Values should be the tools your child reaches for to use whenever he or she comes into conflict or challenges. These values will be the foundation from which they make decisions about what is right and wrong--and the repercussions extend far beyond the home. When your child needs to decide how he or she will respond to cheating in the classroom, bullying, an opportunity to experiment with drugs or alcohol, an argument with a best friend, an invitation to go the extra mile, or simply the stress of everyday life, your child will pull from his or her experiences with your family values to act. It could be as simple as releasing stress by going for a walk in nature--an activity your child has learned to enjoy in your family--or it could be as significant as deciding to apply for college because learning and continuing education are important values in your family.

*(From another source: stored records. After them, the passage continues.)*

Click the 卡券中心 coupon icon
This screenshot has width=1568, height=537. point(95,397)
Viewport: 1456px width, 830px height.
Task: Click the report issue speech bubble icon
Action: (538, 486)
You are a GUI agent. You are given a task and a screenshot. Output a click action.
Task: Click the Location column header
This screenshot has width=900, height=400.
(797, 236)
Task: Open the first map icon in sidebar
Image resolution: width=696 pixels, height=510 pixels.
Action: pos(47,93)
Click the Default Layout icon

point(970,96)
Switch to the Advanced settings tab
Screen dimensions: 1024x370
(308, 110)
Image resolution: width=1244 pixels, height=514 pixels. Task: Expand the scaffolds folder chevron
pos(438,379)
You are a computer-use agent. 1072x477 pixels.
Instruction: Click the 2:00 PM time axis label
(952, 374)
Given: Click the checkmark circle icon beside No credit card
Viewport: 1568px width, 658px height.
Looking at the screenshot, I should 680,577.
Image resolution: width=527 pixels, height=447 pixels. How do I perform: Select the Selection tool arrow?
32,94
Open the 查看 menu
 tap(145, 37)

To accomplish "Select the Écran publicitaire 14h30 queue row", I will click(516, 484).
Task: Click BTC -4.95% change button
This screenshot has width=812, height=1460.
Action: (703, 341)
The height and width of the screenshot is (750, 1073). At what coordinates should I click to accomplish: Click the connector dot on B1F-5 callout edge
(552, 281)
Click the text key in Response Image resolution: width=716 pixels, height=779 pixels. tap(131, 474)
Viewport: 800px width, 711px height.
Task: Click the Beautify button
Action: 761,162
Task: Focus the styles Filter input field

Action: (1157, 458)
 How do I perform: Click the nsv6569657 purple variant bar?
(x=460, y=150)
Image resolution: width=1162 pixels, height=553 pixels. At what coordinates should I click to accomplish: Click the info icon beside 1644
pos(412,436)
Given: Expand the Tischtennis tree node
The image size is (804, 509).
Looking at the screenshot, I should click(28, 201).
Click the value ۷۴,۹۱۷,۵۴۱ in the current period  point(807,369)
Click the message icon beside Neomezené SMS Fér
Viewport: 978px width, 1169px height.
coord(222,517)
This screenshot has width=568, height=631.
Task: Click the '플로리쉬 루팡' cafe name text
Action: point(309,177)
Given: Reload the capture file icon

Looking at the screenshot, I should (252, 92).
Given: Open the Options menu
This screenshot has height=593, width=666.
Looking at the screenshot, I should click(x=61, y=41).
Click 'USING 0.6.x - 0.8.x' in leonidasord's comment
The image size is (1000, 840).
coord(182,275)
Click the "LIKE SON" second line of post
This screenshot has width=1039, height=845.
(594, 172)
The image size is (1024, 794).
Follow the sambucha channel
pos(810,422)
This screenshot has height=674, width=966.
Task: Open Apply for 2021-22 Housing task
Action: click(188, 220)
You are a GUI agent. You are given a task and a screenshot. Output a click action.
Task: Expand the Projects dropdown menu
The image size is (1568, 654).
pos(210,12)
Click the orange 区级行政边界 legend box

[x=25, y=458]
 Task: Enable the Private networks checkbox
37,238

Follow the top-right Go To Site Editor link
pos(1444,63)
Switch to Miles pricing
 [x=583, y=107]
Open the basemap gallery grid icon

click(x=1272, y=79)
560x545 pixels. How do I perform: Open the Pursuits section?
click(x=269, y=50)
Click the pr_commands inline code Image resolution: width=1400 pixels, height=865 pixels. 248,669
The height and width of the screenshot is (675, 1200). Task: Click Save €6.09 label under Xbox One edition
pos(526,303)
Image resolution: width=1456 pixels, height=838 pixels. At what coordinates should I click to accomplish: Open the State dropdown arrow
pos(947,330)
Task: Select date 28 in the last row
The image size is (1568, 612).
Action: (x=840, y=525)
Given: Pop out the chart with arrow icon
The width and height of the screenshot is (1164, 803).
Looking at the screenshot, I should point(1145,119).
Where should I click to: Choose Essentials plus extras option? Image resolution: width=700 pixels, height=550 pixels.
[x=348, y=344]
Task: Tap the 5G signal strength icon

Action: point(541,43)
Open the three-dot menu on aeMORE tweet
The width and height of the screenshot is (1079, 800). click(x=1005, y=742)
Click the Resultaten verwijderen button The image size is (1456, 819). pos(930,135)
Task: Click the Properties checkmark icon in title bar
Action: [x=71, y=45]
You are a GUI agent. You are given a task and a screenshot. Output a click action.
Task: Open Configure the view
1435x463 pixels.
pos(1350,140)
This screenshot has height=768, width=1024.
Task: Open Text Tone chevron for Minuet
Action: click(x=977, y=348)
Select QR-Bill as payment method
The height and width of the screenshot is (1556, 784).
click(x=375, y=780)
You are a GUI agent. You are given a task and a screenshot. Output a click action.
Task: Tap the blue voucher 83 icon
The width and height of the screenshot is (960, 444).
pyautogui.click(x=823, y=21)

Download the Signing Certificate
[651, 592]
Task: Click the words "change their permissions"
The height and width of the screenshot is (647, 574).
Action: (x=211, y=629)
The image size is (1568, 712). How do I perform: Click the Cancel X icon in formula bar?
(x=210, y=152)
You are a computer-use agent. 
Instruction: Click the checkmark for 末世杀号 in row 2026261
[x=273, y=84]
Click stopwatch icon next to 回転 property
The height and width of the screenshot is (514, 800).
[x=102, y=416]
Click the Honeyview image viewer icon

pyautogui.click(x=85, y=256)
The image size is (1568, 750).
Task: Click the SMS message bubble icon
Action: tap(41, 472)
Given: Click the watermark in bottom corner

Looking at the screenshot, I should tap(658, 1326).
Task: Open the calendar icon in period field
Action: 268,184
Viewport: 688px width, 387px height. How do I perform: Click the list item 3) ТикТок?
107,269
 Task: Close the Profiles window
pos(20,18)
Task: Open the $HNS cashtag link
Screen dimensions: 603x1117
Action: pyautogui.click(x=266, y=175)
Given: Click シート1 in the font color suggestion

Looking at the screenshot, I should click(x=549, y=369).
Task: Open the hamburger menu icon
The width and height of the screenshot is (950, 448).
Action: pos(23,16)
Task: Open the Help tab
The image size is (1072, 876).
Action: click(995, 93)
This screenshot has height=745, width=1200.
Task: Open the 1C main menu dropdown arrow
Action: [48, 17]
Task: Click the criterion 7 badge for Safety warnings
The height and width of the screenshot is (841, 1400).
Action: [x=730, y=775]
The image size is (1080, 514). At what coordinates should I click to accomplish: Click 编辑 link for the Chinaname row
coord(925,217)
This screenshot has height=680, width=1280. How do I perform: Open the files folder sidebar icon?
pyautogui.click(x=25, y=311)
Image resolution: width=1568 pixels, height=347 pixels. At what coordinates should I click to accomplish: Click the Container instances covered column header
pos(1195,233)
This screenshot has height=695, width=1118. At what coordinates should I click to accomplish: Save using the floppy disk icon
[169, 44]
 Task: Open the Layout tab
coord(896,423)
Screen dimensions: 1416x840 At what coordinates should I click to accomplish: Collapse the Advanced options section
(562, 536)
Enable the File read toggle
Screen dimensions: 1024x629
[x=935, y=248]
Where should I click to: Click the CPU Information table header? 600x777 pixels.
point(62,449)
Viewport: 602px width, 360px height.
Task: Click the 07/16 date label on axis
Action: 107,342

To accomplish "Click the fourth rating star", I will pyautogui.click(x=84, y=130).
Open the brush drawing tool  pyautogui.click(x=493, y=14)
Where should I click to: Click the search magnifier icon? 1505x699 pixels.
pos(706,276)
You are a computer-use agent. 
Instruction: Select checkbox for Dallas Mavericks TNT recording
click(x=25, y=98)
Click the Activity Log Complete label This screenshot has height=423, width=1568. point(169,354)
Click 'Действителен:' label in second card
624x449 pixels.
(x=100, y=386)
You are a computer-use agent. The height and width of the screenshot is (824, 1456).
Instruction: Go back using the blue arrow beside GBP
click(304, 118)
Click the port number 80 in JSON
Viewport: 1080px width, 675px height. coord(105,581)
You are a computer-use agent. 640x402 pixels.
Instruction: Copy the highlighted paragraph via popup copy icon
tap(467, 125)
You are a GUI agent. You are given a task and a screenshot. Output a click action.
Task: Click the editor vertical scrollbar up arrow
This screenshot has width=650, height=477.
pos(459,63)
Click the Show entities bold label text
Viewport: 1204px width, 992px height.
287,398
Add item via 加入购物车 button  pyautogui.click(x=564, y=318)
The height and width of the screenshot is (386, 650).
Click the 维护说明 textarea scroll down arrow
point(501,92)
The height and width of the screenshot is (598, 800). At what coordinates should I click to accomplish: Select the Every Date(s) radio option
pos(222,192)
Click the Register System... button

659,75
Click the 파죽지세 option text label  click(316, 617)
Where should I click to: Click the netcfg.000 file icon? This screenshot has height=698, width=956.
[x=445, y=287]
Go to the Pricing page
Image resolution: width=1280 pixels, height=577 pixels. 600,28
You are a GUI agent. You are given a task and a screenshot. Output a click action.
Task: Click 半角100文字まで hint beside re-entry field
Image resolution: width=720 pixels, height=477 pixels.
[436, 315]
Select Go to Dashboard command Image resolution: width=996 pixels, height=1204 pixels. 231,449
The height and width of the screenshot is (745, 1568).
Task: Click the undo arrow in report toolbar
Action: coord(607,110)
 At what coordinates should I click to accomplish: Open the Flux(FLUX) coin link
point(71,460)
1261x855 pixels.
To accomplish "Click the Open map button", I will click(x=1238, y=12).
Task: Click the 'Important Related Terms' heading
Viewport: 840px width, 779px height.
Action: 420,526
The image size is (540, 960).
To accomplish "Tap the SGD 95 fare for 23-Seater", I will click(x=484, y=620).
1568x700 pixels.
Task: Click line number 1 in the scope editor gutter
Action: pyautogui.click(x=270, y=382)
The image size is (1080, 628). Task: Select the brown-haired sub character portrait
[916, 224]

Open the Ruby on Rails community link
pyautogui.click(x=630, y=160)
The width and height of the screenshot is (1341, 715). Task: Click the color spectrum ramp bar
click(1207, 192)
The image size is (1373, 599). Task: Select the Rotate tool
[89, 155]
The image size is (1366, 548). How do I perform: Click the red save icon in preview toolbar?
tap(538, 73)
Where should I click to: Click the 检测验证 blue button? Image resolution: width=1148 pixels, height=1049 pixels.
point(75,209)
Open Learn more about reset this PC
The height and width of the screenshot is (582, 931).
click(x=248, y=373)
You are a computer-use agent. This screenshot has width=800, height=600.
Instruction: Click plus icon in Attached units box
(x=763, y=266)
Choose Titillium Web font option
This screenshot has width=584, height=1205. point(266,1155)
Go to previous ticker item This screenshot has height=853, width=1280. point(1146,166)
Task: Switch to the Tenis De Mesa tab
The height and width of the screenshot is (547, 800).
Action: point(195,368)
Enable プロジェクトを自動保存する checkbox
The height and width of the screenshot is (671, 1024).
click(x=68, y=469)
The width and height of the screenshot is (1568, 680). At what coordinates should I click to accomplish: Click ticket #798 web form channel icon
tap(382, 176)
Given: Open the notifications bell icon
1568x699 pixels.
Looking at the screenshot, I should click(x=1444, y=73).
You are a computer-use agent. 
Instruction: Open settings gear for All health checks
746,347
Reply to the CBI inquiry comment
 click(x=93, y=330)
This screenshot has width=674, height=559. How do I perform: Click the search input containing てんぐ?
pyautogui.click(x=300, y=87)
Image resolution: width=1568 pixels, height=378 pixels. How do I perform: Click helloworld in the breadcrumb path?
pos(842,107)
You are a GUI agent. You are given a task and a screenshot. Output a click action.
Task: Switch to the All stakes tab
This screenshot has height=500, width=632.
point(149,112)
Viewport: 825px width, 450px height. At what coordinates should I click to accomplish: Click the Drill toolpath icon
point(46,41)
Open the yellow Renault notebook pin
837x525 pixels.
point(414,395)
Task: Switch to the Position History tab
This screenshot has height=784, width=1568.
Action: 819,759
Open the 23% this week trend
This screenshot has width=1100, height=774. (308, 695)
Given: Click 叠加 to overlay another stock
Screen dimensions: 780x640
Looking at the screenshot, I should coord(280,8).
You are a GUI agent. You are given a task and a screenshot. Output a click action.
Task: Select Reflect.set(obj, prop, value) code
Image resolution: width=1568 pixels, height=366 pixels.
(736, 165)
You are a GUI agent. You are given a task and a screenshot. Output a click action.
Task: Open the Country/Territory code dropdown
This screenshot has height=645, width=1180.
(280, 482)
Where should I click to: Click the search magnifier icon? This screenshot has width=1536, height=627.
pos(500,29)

Kids are still learning and growing and deciding what’s important to them, which is why it’s important to make room for your child’s unique voice and developing life as you rally around your family values. Make room for differing opinions and expanding horizons. And avoid the urge to be so specific that kids feel boxed into the family values. For instance, instead of cultivating a culture in which “Our family aligns with the democratic party,” perhaps a more inclusive value might be to determine that “Our family values participating in the political process and being informed on important issues.” Allowing room for differences gives everyone space to grow and learn from one another while still rallying around a cohesive and beneficial family culture and values.

How can you decide if a value should be at the center of your family? One of the best ways is to ask yourself, “Does this activity or value lend it-

self to connection in our family?” If the answer is yes--and the activity or value helps family members connect with one another, learn more about each other, and experience life together, chances are this value is worth cultivating. Other interests and values may still be good, valuable, and worthwhile. But try to focus your family’s culture and values on the things that will bring you together the most. It can help to imagine a venn diagram of overlapping circles. Ask yourself, is this value or activity inclusive for all family members? Does it foster connection to build our relationships and rapport with one another? If the answer to both questions is “yes,” it’s a keeper!

So, what might your family’s values and culture look like in action? If your values are core to your family, you’ll see them in action constantly. When your son loses a soccer game, will he shake hands with the other team despite his disappointment? If respect is an important value in your family, he will. When you struggle with a loss as a family, how will you move forward despite your sadness? Perhaps your faith in a particular religion or your ability to connect to one another through a shared interest will help you process your grief.

Remember, as a parent you’ll lead the way in intentionally creating a family culture. Get the ball rolling by coming up with the values and interests you think your family rallies around and should cultivate. Then, have a conversation that involves everyone. Do these values resonate? Is there room for improvement? Keep the conversation lines open, and as life’s challenges and opportunities arise, find solutions and responses that incorporate these values together. These experiences, over the course of a childhood, create a strong and healthy family culture that children can take with them throughout their lives.